A Young, A Harper
atenolol, atropine, isolated atrial preparation, ketamine, parasympathetic, vagus nerve
A Young, A Harper. The Effect of Ketamine on Heart Rate in an Isolated Atrial Preparation Taken From the Rat. The Internet Journal of Cardiology. 2007 Volume 6 Number 1.
The effect of ketamine was tested on the heart rate of an isolated atrial preparation taken from the rat. The preparation was subject to atropine and atenolol both with and without the presence of ketamine. Where atropine produced an increase in heart rate of 16.5+6.1% the addition of and atenolol produced a decrease in heart rate of 15.5+3.2% where (p=0.085, n= 3, 3), the presence of ketamine was shown to inhibit these changes. The heart rate of the preparation was also tested immediately after vagal stimulation. The right vagus nerve was stimulated at a variety of frequencies where a stimulation of 20Hz for 30 seconds produced a decrease in heart rate of 32.3+2.6%, however, when this was repeated in the presence of ketamine, there was an increase in heart rate of 11.0+0.0% where (p=0.004, n=3,3). Ketamine showed similar results when tested on ganglionic transmission of isolated cardiac parasympathetic ganglia. It is believed that ketamine may have produced an increase in heart rate by bearing an inhibitory effect on parasympathetic receptors, where the agent has a greater affinity for nicotinic-AChRs over muscarinic-AChRs.

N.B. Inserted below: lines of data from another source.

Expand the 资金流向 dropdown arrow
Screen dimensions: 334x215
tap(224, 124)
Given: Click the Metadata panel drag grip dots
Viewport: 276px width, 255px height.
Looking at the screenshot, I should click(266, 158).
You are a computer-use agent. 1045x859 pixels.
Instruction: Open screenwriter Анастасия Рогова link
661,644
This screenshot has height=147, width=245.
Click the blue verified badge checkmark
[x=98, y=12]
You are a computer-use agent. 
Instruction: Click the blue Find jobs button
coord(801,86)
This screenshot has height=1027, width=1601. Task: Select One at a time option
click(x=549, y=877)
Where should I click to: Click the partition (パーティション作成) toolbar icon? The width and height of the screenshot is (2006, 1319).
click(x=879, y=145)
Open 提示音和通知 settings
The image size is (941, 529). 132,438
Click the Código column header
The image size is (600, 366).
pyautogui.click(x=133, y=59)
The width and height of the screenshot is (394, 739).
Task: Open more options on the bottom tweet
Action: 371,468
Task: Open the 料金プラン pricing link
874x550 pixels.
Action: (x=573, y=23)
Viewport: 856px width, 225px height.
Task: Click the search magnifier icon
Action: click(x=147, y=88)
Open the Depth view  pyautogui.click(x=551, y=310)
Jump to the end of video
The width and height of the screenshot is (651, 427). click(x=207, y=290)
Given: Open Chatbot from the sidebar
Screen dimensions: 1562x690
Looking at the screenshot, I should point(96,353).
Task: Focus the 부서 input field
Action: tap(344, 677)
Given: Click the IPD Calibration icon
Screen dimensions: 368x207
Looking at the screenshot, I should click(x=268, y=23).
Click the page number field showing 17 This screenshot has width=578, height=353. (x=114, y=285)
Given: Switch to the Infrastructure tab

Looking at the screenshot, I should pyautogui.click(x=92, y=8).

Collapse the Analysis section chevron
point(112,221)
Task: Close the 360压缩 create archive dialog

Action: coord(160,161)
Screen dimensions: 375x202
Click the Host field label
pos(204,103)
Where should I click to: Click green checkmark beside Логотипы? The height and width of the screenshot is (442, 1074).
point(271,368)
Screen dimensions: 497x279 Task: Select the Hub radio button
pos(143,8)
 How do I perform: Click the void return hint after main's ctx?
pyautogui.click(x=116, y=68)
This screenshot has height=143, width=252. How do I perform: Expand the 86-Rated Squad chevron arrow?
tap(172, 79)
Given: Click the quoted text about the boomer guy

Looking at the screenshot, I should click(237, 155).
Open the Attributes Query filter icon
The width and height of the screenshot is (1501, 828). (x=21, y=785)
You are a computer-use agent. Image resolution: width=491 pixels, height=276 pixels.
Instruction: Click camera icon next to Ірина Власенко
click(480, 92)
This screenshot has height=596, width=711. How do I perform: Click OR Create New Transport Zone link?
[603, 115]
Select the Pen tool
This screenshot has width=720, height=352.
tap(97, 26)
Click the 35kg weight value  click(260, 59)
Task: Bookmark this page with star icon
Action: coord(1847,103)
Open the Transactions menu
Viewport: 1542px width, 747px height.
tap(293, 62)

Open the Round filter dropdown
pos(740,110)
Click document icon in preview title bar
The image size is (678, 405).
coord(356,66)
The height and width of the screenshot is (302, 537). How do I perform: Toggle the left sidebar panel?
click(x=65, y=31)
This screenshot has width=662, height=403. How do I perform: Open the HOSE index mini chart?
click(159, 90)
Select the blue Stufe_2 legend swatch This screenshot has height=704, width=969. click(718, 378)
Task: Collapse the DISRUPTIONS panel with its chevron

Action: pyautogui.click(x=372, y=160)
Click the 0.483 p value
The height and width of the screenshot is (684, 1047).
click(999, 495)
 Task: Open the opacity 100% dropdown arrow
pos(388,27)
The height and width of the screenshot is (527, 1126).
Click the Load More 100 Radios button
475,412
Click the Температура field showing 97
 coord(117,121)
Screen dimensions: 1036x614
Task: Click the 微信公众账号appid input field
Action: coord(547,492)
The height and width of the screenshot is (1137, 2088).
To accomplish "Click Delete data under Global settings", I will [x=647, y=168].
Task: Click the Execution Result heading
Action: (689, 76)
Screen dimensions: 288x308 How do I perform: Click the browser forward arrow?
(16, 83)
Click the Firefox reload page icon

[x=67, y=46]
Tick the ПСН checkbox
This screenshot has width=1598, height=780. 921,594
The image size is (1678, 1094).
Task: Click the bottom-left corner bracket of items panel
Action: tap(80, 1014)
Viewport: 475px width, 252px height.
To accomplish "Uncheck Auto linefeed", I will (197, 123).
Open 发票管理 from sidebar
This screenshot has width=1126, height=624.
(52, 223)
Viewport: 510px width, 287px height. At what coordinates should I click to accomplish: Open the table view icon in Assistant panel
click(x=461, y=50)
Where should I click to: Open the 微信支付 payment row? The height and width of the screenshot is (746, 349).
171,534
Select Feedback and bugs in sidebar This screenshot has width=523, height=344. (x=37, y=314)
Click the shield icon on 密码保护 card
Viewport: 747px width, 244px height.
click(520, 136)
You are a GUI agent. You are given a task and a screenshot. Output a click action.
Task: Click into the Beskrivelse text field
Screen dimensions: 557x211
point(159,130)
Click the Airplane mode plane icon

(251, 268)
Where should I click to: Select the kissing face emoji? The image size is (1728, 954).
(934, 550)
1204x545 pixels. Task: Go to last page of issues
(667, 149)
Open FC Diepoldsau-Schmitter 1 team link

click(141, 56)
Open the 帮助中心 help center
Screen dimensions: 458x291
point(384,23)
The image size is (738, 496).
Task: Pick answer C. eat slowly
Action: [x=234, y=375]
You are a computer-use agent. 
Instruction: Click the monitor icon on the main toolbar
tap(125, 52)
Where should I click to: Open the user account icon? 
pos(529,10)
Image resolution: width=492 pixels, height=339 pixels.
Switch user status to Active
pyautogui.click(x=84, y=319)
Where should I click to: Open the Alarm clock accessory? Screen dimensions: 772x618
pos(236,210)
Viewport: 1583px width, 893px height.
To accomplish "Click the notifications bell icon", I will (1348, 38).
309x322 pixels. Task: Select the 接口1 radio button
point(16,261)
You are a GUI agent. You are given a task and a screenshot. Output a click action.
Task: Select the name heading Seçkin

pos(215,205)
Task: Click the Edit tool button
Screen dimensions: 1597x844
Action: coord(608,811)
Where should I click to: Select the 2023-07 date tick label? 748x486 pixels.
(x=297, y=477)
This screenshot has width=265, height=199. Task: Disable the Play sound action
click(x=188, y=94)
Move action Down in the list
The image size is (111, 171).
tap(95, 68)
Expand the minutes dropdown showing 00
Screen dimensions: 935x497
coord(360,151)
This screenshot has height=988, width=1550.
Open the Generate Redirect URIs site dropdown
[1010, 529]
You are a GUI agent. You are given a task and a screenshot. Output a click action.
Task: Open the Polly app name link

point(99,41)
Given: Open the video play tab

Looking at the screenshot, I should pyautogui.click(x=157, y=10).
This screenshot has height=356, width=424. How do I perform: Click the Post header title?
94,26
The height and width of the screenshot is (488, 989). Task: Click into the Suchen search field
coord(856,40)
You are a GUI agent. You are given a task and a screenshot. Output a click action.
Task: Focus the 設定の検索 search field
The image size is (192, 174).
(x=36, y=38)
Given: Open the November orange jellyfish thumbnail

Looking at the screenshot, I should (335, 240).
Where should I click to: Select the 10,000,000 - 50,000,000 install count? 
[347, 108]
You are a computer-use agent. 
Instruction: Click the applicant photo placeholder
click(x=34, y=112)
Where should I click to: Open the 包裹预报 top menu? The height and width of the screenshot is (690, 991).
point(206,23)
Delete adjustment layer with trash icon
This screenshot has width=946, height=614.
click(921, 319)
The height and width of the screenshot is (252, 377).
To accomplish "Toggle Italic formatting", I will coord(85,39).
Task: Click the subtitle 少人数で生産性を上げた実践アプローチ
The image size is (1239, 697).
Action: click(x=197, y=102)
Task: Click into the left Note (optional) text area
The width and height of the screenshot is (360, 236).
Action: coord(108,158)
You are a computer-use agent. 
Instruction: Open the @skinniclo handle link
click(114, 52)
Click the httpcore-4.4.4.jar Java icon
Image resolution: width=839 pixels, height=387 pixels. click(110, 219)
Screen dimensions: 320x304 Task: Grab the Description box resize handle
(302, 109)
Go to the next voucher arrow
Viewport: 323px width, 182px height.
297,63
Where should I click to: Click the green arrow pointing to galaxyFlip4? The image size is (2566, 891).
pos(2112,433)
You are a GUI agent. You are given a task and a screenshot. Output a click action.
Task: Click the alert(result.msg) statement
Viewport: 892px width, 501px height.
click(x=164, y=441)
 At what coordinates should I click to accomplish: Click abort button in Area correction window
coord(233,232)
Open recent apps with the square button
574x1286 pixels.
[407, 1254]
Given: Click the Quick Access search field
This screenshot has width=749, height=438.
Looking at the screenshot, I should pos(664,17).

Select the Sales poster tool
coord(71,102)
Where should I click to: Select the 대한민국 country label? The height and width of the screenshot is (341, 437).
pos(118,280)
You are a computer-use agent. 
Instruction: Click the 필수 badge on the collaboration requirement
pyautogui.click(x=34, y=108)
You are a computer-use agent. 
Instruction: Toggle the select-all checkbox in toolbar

Neural control of the heart is subject to the regulation of sympathetic and parasympathetic divisions of the autonomic nervous system. Activation of the parasympathetic division, arising from neurons in the medulla of the brain stem, has negative chronotropic, dromotropic and ionotropic actions at the atria of the heart 1 . Conversely, activation of the sympathetic division will produce positive actions.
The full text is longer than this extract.